# Vapor Tech A1 Kanthal



## AlphaDog (25/11/15)

Hi all..

So I bought some Kanthal A1 wire from Sirvape. When I googled the name, turns out it's from China. Now, I've heard that some chinese made wire isn't that great... Anyone have any issues with this specific wire? I did a build with it and found that it was a lot less springy than the american made A1 Kanthal I had before. Also, the resistance is slightly higher with the Vapor Tech wire...


----------



## shaunnadan (25/11/15)

ive never had any problems with the kanthal wire from sir vape. in general i dont stress too much about the springiness of kanthal because i mainly do compressed coils.

Reactions: Like 1


----------



## AlphaDog (25/11/15)

shaunnadan said:


> ive never had any problems with the kanthal wire from sir vape. in general i dont stress too much about the springiness of kanthal because i mainly do compressed coils.
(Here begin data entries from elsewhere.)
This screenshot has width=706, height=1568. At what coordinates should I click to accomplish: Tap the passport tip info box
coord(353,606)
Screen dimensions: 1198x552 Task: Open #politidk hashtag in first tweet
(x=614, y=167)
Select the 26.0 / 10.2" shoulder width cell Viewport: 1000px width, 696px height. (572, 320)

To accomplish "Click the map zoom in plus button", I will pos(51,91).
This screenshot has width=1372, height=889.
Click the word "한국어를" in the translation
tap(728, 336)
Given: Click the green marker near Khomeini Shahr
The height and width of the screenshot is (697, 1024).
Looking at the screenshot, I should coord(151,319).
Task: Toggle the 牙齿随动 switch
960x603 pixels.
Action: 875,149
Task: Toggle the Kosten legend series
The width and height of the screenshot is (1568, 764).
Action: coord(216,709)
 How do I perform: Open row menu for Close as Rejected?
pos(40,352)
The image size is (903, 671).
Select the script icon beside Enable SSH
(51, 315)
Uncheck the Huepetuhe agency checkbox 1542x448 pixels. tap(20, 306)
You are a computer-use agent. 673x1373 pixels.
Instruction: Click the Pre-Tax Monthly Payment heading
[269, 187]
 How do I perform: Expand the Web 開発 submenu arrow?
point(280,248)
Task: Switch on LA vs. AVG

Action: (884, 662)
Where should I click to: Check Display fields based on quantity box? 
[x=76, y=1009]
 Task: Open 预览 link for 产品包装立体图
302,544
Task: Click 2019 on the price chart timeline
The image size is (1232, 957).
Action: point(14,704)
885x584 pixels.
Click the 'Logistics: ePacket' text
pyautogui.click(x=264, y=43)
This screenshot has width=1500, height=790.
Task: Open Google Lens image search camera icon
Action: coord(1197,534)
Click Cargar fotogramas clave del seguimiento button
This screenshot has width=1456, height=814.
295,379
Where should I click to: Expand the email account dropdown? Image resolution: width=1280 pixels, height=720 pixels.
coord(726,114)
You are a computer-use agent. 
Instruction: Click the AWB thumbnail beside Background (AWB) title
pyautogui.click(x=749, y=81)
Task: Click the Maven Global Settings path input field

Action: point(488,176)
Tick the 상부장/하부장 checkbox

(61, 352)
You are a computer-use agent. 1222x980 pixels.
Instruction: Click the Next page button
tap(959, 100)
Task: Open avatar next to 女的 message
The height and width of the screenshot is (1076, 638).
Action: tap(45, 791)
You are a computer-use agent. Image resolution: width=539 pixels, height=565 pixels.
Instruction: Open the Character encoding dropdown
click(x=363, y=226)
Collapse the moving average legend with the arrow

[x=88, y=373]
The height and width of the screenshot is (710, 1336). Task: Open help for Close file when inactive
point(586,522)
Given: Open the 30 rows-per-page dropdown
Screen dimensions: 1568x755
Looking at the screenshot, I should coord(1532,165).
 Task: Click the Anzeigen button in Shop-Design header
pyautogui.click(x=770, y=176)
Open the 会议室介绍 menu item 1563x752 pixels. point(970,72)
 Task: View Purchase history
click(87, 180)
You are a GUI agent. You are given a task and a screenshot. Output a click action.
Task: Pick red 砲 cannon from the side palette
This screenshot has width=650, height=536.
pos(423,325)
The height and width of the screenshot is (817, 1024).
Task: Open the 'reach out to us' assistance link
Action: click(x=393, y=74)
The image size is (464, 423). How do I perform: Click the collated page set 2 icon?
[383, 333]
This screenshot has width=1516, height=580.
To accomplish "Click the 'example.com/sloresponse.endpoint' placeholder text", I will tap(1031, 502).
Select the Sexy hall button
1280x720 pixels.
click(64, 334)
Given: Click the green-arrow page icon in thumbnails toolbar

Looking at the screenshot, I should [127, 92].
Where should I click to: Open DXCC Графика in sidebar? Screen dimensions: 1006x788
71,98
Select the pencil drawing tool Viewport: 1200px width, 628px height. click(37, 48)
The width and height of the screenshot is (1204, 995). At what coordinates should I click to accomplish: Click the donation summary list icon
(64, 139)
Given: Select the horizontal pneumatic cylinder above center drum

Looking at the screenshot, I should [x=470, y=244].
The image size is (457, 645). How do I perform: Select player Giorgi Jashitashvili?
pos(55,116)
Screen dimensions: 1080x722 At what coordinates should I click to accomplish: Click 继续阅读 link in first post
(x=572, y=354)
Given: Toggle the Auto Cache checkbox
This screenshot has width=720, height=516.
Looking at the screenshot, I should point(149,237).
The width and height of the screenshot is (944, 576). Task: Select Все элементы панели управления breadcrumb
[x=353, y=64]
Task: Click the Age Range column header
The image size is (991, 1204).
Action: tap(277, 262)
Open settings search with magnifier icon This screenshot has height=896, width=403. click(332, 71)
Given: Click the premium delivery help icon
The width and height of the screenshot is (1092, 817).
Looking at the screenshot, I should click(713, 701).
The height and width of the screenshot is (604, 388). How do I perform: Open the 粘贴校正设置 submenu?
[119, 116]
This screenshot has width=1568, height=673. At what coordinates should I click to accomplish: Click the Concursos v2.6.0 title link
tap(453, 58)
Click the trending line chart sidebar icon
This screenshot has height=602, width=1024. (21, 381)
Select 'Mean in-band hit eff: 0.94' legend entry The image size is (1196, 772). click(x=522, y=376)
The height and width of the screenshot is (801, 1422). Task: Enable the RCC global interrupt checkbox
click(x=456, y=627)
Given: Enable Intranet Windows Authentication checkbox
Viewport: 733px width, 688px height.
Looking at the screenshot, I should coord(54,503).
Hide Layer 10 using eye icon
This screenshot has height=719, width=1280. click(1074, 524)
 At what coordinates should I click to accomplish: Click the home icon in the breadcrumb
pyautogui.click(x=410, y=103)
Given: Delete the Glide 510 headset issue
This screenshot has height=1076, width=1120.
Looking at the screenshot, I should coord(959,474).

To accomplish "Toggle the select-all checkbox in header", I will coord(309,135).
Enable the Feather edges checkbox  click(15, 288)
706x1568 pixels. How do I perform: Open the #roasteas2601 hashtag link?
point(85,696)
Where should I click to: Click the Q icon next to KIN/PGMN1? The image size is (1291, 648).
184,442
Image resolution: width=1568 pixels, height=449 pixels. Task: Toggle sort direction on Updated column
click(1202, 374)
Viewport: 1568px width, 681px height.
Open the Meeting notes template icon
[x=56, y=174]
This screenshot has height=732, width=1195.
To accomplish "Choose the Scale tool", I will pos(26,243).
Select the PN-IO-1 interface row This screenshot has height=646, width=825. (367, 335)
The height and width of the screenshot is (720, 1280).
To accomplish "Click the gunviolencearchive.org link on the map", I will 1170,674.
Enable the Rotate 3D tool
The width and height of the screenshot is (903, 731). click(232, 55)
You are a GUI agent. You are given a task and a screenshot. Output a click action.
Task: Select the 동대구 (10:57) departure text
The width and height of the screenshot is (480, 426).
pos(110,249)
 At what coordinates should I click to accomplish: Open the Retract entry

I hear you, I think what made me feel a bit uncertain was that the wire felt different to work with compared to the USA made A1 Kanthal I had before - and that the resistance of the chinese wire is a little higher at the same gauge... 

Sirvape sells Youde wire and Vapor Tech wire... Which brand did you get?


----------



## shaunnadan (25/11/15)

ummm. i got both.

i kinda collect a bit of everything from all of the vendors.


----------



## stevie g (25/11/15)

Just torch your wire before use even a lighter will work. The other less springy wire you used previously was probably just annealed by the supplier

Reactions: Like 1


----------